La popolazione aumenta
Tra la fine dell'Impero romano d'Occidente e l'XI secolo l'economia europea era rimasta arretrata. I commerci erano scarsi per la cattiva condizione delle strade, e altrettanto ridotta era la produzione agricola. La moneta era divenuta talmente rara che si usava frequentemente il baratto.
Le città si erano spopolate, soprattutto a causa delle invasioni e delle guerre.
Qualcosa cominciò a cambiare a partire dalla seconda metà dell'XI secolo.
Ovunque ci furono segnali di ripresa, che mostravano una situazione economica in trasformazione.
Il fenomeno più evidente fu l'aumento della popolazione. Fra l'anno 1000 e il 1300 gli abitanti dell'Europa crebbero notevolmente di numero. La popolazione europea, che verso l'anno Mille contava circa 40 milioni di residenti, all'inizio del Trecento raggiunse la cifra di 70 milioni. Nello stesso periodo in Italia gli abitanti passarono da circa 5 milioni a 11 milioni.
Si tratta comunque di cifre indicative, perché le fonti storiche sono scarse e imprecise, così che non si possono conoscere con esattezza le dimensioni della popolazione.
Le ragioni della crescita demografica
Gli storici si sono anche chiesti il perché della crescita della popolazione e hanno dato varie spiegazioni. Innanzi tutto una di carattere meteorologico: in quei tre secoli si verificò un riscaldamento del clima della Terra così intenso da favorire la crescita rigogliosa della vegetazione. Il maggior calore permetteva alle piante di germogliare e di crescere più in fretta e con più abbondanza. Inoltre i progressi realizzati nei metodi di coltivazione aumentarono la produzione di generi alimentari.
Gli uomini, che disponevano di più cibo, si irrobustivano nel fisico e resistevano meglio alle malattie.
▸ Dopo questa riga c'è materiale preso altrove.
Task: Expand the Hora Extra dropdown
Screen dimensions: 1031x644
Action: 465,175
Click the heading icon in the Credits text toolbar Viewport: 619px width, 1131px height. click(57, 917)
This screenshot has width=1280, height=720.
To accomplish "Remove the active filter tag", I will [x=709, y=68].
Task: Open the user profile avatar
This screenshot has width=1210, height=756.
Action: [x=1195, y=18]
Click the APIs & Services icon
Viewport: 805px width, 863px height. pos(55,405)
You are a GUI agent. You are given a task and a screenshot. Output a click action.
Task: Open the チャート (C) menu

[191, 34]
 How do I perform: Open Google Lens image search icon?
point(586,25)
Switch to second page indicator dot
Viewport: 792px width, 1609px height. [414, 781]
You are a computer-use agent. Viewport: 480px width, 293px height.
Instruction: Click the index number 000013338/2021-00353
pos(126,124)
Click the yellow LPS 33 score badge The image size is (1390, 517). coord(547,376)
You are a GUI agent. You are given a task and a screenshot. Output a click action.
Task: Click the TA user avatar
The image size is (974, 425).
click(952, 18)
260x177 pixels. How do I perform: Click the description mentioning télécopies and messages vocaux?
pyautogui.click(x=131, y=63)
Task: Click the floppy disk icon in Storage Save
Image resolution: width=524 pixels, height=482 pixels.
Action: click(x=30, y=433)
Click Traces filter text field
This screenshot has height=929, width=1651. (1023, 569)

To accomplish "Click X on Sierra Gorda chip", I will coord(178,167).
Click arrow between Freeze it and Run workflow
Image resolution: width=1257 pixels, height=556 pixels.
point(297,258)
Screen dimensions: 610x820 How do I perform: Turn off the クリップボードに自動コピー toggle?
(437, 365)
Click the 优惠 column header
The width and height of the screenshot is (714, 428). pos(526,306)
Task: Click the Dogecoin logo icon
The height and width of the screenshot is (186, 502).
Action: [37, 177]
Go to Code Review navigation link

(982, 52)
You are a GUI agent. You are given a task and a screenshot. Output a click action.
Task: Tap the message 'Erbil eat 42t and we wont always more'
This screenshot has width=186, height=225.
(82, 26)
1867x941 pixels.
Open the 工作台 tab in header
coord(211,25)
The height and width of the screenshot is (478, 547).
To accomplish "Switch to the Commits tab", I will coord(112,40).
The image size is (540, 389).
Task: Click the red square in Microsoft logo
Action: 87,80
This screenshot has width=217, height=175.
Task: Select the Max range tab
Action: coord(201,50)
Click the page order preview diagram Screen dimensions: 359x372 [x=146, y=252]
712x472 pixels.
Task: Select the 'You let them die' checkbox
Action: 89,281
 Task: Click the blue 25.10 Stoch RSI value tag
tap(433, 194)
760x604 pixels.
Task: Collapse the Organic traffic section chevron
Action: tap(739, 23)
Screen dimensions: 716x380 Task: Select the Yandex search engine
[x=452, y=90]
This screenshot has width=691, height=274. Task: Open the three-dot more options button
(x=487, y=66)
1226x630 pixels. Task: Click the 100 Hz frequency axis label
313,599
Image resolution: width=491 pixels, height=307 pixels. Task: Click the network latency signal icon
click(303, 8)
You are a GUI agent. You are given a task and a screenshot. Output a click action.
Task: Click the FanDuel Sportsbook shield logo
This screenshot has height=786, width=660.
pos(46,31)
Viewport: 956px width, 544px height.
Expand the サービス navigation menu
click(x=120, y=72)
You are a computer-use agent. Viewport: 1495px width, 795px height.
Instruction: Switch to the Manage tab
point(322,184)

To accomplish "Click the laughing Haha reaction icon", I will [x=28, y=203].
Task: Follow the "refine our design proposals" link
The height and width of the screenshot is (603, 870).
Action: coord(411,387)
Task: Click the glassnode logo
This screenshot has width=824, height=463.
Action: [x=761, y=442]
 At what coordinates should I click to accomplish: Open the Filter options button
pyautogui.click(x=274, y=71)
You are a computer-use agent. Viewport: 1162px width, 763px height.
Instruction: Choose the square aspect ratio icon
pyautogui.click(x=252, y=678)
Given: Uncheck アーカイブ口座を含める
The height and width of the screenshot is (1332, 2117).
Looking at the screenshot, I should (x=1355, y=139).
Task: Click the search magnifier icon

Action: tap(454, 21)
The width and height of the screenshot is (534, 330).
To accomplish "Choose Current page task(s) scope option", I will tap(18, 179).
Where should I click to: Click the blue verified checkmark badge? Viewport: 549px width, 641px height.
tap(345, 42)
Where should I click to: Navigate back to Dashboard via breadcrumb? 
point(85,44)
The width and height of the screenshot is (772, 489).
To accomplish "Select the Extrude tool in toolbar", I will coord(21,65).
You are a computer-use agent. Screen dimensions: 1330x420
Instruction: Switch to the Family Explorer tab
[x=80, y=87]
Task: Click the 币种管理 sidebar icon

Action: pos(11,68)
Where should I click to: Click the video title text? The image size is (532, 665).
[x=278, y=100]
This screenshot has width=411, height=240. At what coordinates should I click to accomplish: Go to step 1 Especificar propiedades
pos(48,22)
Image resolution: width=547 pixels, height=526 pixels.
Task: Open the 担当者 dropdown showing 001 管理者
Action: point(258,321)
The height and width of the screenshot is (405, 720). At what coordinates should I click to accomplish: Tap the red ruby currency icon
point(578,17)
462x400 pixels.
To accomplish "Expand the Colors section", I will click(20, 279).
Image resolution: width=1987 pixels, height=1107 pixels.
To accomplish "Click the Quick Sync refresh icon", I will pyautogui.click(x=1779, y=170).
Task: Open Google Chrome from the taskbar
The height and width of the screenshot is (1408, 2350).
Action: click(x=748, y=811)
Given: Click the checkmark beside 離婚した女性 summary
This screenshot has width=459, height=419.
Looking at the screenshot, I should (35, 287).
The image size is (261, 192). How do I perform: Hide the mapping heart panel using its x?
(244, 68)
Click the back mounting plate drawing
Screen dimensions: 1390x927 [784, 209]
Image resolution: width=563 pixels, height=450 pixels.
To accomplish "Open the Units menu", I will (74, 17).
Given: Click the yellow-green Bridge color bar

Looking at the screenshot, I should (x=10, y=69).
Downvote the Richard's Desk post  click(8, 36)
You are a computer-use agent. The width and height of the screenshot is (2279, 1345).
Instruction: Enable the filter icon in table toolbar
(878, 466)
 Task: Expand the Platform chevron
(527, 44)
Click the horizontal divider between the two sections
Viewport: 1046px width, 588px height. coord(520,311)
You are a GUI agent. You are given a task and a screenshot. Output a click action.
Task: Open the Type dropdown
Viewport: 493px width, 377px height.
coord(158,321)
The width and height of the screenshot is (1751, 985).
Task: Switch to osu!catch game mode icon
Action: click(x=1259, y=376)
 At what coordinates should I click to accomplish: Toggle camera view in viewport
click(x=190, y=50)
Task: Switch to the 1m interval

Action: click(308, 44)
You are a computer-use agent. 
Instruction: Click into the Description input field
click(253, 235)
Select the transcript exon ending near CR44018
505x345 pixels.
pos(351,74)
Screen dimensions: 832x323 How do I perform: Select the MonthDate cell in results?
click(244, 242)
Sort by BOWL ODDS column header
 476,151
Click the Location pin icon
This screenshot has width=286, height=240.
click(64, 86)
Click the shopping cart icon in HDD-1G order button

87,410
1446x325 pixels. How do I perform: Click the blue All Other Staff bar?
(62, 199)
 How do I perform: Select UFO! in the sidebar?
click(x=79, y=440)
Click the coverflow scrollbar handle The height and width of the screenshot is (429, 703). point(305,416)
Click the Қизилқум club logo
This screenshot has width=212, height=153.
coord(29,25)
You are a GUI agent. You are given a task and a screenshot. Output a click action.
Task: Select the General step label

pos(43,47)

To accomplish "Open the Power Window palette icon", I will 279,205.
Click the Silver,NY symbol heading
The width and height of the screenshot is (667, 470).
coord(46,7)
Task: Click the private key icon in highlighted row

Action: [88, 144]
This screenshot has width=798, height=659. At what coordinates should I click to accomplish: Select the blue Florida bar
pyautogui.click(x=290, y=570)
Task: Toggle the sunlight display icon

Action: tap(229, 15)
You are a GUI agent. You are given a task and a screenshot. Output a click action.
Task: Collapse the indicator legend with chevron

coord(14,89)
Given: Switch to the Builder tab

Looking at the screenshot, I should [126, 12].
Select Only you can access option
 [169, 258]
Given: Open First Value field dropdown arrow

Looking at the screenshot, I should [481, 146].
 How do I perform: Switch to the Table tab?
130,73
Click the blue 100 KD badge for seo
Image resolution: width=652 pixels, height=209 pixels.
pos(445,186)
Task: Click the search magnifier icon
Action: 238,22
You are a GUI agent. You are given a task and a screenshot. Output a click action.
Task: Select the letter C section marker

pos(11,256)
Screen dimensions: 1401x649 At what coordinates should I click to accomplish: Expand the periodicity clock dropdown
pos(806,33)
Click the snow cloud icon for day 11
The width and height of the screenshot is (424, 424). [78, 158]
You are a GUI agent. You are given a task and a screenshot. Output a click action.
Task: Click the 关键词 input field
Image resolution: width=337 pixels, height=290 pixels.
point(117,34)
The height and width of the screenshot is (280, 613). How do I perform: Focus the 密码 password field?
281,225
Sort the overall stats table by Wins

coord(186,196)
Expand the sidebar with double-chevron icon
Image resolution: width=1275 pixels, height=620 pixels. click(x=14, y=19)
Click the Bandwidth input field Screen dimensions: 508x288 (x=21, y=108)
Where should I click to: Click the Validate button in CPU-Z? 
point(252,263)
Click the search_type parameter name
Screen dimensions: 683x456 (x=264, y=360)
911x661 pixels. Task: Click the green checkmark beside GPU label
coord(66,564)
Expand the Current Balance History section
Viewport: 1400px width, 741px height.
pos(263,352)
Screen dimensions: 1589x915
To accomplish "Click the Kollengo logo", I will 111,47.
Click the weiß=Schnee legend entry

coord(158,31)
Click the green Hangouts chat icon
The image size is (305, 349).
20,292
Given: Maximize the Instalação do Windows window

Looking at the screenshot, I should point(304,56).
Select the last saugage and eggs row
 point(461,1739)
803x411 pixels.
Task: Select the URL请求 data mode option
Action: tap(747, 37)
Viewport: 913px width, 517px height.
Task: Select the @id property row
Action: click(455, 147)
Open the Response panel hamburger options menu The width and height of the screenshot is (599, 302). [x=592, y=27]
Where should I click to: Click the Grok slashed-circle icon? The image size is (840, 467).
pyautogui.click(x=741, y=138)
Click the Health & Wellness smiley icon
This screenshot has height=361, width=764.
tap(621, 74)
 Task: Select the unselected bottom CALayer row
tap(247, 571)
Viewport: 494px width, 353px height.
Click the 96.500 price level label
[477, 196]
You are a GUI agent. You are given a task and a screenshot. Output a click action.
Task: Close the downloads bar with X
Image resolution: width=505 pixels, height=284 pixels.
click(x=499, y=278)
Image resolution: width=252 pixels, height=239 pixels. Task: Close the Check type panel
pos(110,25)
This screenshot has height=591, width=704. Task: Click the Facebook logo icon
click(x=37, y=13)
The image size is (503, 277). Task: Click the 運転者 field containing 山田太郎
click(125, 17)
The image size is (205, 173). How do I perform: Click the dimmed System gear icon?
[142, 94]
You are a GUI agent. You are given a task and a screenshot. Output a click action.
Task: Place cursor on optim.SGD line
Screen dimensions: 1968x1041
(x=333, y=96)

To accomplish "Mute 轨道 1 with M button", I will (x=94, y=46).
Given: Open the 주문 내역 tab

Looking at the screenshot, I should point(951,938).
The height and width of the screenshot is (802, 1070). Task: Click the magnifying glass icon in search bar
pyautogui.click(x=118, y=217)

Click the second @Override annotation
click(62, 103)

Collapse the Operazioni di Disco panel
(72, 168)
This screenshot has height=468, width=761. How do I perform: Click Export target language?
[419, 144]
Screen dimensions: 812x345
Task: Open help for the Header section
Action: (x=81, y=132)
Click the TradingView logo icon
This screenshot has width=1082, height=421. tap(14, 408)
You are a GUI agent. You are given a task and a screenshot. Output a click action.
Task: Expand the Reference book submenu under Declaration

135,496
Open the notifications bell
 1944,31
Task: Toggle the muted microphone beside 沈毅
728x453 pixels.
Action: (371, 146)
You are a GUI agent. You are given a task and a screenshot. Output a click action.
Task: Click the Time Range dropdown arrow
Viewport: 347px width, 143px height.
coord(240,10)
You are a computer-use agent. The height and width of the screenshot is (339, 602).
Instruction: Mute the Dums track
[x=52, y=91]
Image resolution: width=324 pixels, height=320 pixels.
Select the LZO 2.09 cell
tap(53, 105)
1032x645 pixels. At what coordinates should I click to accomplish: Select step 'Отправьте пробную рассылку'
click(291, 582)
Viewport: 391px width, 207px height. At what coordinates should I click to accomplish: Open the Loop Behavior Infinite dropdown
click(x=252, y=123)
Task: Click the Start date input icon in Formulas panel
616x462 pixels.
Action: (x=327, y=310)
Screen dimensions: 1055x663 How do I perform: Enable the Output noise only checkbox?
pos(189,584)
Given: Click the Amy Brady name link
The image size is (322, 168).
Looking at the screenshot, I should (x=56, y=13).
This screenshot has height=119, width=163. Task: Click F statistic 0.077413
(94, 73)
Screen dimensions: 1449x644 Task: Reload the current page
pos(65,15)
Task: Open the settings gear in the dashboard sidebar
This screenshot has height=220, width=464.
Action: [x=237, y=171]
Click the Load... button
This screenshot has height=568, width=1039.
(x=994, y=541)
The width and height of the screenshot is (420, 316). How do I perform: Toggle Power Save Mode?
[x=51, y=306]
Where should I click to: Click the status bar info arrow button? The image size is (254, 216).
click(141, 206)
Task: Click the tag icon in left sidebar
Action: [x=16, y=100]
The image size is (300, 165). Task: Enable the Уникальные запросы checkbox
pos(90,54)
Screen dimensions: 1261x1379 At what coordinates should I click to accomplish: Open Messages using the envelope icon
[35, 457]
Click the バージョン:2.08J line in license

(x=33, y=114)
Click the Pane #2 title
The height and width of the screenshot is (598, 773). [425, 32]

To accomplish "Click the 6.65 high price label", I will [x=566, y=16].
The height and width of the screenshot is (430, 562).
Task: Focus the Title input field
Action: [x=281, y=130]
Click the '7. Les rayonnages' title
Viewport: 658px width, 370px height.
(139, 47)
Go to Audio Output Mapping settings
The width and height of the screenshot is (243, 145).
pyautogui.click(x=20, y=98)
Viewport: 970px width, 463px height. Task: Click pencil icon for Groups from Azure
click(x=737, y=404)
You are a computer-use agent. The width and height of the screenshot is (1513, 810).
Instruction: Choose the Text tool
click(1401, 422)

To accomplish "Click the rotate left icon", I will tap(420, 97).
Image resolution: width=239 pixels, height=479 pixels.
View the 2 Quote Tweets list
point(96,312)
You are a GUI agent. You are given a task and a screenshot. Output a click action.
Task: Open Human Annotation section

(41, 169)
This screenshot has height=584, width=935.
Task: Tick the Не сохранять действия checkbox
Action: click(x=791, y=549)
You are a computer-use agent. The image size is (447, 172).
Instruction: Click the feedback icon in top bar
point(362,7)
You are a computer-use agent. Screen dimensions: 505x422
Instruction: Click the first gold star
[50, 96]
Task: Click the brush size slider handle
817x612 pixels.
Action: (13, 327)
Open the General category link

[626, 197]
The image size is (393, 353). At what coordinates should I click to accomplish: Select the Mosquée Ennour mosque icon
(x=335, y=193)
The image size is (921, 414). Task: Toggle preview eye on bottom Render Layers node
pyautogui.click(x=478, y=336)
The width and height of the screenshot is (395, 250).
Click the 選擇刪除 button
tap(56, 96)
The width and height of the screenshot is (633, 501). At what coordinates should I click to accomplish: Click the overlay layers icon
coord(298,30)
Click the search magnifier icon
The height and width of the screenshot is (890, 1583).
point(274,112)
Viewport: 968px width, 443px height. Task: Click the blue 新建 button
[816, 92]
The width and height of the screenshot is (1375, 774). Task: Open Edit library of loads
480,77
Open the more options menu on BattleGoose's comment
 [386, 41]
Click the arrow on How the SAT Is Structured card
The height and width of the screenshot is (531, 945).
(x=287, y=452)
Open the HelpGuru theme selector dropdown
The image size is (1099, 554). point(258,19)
Influì anche la diminuzione delle incursioni di Vichinghi, Ungari e Saraceni.
Quanto più la popolazione aumentava, tanto più era necessario sviluppare la produzione agricola per sfamare un numero crescente di persone. I contadini cominciarono a disboscare aree di foresta per ricavare nuove terre da coltivare.
L'aratro pesante
Un'importante innovazione tecnica favorì l'aumento della produzione agricola: l'aratro pesante. Questo nuovo tipo di aratro fu inventato nell'Europa centro-settentrionale, dove la terra era particolarmente umida e difficile da lavorare. Era dotato di una punta affilata e larga, chiamata coltro, in ferro o in acciaio. Il coltro consentiva di penetrare in profondità nel terreno, così da tagliare le zolle. Queste venivano poi rovesciate dal vomere, ossia dalla parte posteriore dell'aratro. La terra, così lavorata in profondità, dava raccolti più abbondanti. Il nuovo aratro si diffuse in molte campagne europee.
I cavalli al posto dei buoi
Contemporaneamente avvenne un altro cambiamento decisivo. Per trainare l'aratro, i contadini cominciarono a sostituire il bue con il cavallo da tiro, assai più robusto e veloce.
Inoltre sostituirono i collari fatti di cinghie di cuoio e il giogo, fatto di legno, con cui si attaccavano gli animali all'aratro. Per i cavalli usarono il collare di spalla, che aderiva bene alla spalla dell'animale e permetteva di sfruttarne tutta la forza di trazione.
Intanto diveniva sempre più praticata l'usanza di ferrare gli zoccoli dei cavalli, che potevano così muoversi per molto tempo e anche su terreni poco lisci. Tutti questi accorgimenti potenziarono lo sfruttamento della forza animale nei lavori agricoli.